Tharaud a recours à un toucher perlé, brillant, d’une extrême clarté, caractérisant l’ensemble des pièces. Son souci premier semble la différenciation des plans sonores (L’Indifférente, Les Triolets), en gardant toujours une continuité absolue entre main droite et main gauche, pour mettre en lumière le tissu harmonique. Ses tempi sont souvent modérés, reflétant sa volonté de clarification permanente du discours. Le traitement des tempi va souvent de pair avec la recherche de l’expressivité incarnée dans des dynamiques pensées dans leur rapport avec l’écriture et l’harmonie.

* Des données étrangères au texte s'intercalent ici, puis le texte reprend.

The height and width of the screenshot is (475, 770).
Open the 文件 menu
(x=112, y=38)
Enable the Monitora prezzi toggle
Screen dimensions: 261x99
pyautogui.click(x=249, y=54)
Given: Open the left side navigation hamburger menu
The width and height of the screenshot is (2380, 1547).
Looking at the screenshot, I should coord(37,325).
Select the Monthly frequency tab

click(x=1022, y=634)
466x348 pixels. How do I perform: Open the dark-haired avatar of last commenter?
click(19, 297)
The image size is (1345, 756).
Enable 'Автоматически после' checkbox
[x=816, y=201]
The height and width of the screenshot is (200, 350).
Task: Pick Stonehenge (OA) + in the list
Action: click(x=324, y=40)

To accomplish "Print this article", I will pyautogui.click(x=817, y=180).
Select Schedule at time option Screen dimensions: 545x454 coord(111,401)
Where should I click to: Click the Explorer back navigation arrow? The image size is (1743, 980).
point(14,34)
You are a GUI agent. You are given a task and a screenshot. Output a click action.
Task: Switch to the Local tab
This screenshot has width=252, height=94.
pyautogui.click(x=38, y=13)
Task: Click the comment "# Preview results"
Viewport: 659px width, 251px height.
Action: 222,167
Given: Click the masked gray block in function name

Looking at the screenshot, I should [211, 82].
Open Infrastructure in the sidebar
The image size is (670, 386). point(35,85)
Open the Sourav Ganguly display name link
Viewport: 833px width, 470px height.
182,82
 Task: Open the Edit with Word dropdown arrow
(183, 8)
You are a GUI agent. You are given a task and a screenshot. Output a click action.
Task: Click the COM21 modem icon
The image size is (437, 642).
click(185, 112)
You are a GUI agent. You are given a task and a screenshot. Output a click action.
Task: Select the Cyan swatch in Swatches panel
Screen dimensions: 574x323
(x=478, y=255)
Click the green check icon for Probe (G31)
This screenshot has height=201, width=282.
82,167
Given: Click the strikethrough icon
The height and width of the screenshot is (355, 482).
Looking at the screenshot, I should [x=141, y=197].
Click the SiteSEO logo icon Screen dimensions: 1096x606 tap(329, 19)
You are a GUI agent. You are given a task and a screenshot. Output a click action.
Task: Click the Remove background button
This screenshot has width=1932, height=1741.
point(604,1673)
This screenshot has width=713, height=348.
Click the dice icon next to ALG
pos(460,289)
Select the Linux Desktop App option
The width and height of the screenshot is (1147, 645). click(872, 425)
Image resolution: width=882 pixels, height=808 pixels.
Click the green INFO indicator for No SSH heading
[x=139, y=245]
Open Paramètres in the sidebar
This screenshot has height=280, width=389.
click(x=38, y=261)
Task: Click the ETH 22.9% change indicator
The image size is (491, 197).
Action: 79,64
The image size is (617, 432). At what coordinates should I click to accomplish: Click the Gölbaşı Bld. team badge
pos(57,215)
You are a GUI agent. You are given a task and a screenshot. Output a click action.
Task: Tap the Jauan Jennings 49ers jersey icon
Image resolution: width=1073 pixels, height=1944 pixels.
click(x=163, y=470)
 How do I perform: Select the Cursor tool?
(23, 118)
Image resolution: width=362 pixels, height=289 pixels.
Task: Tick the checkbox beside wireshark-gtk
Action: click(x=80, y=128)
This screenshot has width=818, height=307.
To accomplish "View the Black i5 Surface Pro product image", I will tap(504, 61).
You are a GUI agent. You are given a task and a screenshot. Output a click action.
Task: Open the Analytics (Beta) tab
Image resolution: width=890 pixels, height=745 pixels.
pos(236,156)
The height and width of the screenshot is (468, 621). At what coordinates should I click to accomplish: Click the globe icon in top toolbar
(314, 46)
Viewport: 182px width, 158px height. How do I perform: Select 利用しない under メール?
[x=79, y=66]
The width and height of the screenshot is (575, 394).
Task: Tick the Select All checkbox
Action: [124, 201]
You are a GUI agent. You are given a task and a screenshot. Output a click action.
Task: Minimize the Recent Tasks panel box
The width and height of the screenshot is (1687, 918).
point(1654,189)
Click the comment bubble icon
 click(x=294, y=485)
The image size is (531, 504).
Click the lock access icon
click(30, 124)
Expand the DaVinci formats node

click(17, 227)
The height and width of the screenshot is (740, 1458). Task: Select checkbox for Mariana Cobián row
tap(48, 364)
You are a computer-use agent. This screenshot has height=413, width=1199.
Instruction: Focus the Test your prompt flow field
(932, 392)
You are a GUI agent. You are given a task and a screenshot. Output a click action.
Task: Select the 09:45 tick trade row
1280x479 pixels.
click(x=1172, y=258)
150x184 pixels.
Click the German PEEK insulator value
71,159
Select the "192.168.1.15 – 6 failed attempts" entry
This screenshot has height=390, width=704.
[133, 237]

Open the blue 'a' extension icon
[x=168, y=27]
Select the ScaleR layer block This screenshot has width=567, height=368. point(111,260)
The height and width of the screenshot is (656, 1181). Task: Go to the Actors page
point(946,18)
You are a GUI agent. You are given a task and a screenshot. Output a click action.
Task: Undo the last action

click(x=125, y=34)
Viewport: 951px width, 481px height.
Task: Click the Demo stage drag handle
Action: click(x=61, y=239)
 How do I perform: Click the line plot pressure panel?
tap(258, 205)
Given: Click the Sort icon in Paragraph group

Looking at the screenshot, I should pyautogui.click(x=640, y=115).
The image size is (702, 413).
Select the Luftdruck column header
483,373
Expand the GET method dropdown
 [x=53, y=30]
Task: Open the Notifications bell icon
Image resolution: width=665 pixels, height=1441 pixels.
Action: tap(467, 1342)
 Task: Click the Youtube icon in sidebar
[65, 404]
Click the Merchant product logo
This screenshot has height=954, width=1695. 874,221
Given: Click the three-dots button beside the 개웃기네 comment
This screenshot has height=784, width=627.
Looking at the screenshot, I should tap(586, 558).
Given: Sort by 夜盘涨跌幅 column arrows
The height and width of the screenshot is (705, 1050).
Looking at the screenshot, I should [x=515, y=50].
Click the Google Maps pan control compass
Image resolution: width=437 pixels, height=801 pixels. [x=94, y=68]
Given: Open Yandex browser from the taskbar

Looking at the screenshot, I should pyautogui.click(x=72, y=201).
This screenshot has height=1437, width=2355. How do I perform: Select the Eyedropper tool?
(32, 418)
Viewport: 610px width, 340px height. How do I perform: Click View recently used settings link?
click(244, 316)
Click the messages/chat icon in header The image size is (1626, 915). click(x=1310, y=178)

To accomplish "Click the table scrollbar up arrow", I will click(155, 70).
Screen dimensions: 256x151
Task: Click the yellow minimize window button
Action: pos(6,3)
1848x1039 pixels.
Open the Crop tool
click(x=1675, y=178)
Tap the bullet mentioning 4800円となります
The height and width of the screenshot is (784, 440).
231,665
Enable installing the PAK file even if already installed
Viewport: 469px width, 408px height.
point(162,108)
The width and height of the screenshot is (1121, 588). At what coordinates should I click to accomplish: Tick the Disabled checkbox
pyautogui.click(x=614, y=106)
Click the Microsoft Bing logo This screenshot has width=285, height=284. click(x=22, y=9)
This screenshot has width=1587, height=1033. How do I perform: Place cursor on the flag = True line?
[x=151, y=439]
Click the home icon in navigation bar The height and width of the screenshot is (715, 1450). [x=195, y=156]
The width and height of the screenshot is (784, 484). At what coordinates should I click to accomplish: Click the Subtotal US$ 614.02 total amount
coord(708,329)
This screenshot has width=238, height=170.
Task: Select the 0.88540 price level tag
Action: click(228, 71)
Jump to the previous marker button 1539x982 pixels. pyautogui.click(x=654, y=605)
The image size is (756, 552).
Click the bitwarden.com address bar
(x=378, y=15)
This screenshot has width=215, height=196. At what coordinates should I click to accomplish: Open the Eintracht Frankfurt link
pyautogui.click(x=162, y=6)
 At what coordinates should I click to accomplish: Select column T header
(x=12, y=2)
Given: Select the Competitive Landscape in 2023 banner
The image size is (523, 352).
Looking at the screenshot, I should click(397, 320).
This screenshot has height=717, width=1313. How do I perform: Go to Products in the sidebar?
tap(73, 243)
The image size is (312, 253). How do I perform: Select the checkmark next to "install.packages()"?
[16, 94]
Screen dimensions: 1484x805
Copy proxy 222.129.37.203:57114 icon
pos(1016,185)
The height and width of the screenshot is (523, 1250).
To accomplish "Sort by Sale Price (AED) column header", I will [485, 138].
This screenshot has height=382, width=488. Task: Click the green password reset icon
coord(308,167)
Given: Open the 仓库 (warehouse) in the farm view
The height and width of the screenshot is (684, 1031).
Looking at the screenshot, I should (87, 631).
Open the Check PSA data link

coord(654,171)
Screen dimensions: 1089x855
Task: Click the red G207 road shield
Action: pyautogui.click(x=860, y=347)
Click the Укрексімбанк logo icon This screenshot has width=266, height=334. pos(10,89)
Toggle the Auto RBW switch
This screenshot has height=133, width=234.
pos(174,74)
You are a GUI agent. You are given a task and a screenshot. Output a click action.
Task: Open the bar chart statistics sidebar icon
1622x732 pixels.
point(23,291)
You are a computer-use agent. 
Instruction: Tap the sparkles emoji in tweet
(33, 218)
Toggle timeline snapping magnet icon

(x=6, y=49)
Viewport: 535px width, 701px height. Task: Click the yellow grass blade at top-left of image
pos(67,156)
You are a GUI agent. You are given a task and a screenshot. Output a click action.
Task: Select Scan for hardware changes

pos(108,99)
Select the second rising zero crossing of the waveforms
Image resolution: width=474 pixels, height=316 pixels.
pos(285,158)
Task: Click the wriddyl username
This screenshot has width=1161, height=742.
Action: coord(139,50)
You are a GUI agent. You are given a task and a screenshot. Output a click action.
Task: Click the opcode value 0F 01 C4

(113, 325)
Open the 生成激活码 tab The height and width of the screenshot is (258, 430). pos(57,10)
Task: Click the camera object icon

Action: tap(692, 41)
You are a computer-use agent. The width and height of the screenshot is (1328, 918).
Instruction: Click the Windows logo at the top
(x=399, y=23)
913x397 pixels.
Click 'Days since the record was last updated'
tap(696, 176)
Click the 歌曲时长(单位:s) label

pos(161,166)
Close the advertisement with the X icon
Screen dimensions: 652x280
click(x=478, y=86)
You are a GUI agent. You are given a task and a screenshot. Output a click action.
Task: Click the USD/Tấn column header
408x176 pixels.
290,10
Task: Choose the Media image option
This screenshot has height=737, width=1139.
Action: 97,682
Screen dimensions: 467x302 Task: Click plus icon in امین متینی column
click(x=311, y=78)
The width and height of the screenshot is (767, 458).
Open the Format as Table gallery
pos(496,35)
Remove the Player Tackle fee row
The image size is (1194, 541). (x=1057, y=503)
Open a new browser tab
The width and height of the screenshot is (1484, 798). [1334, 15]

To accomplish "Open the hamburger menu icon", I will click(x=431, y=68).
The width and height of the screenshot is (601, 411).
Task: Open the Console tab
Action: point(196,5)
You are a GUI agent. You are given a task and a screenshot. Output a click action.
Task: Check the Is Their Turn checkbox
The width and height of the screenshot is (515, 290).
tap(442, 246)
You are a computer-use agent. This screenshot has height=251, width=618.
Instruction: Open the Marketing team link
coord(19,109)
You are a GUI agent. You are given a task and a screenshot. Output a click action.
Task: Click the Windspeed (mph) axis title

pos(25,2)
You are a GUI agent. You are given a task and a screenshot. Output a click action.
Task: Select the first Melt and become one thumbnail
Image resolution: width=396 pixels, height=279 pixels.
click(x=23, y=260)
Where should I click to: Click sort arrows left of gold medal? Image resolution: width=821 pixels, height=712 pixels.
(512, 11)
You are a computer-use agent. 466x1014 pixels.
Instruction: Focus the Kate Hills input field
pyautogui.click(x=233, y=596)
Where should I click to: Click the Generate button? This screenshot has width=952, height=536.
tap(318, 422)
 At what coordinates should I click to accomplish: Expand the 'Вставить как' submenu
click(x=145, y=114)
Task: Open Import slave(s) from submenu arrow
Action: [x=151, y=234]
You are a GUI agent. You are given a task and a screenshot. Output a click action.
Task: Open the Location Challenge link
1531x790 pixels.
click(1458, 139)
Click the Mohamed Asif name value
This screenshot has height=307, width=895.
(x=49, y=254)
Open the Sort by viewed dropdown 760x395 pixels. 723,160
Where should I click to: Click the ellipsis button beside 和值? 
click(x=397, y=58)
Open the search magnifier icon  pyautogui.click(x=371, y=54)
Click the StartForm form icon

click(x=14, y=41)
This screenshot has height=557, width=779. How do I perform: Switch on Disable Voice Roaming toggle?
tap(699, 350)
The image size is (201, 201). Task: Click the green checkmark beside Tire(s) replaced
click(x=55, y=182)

Tharaud souligne avec force, un autre élément, à savoir le caractère dansant, rebondissant et rythmique, qui se manifeste clairement dans La Poule, Les Sauvages et L’Égyptienne. Il utilise son piano selon les exigences de l’écriture avec une grande confiance : emploi très distinct de la pédale, notes graves sonores pour accentuer le contraste avec des notes aiguës perlées (La Poule). Les notes inégales ne sont pas systématiques, elles sont mises en valeur dans la continuité du discours sans lourdeur ou exagération.

Au plan expressif, Tharaud se laisse guider par la partition, son jeu est d’une grande liberté et d’un lyrisme aigü mais sans excès, qui ne nuit pas à la cohérence d’ensemble, ni au contenu émotionnel de chaque pièce. L’agrément est traité avec soin : léger, dosé et brillant (L’Enharmonique), il prend sa place tout naturellement en s’intégrant dans la ligne.

Cette lecture de ces pièces est à la fois analytique et très libre, la recherche est centrée sur la volonté de rendre l’œuvre audible et voire convaincante au piano. Elle cherche également à souligner les éléments du langage, à partir du texte original, en employant des solutions techniques très particulières permettant de réaliser l’œuvre sans nuire à son identité d’origine. Cette interprétation est incontestablement moderne, car de sa dimension analytique et réflexive émerge une nouvelle façon dans l’usage de l’instrument.

Le piano de Tharaud est confiant, sûr de lui, maître du jeu. Les choix présidant à chaque trait sont mis en perspective avec un profond respect du caractère de cette musique. Rien n’est fait au hasard, la liberté vient de la maîtrise et de la conviction.

Notes
5.

5 Entretien avec l’interprète, livret d’accompagnement du disque, Harmonia Mundi, HMC 901754, 2001.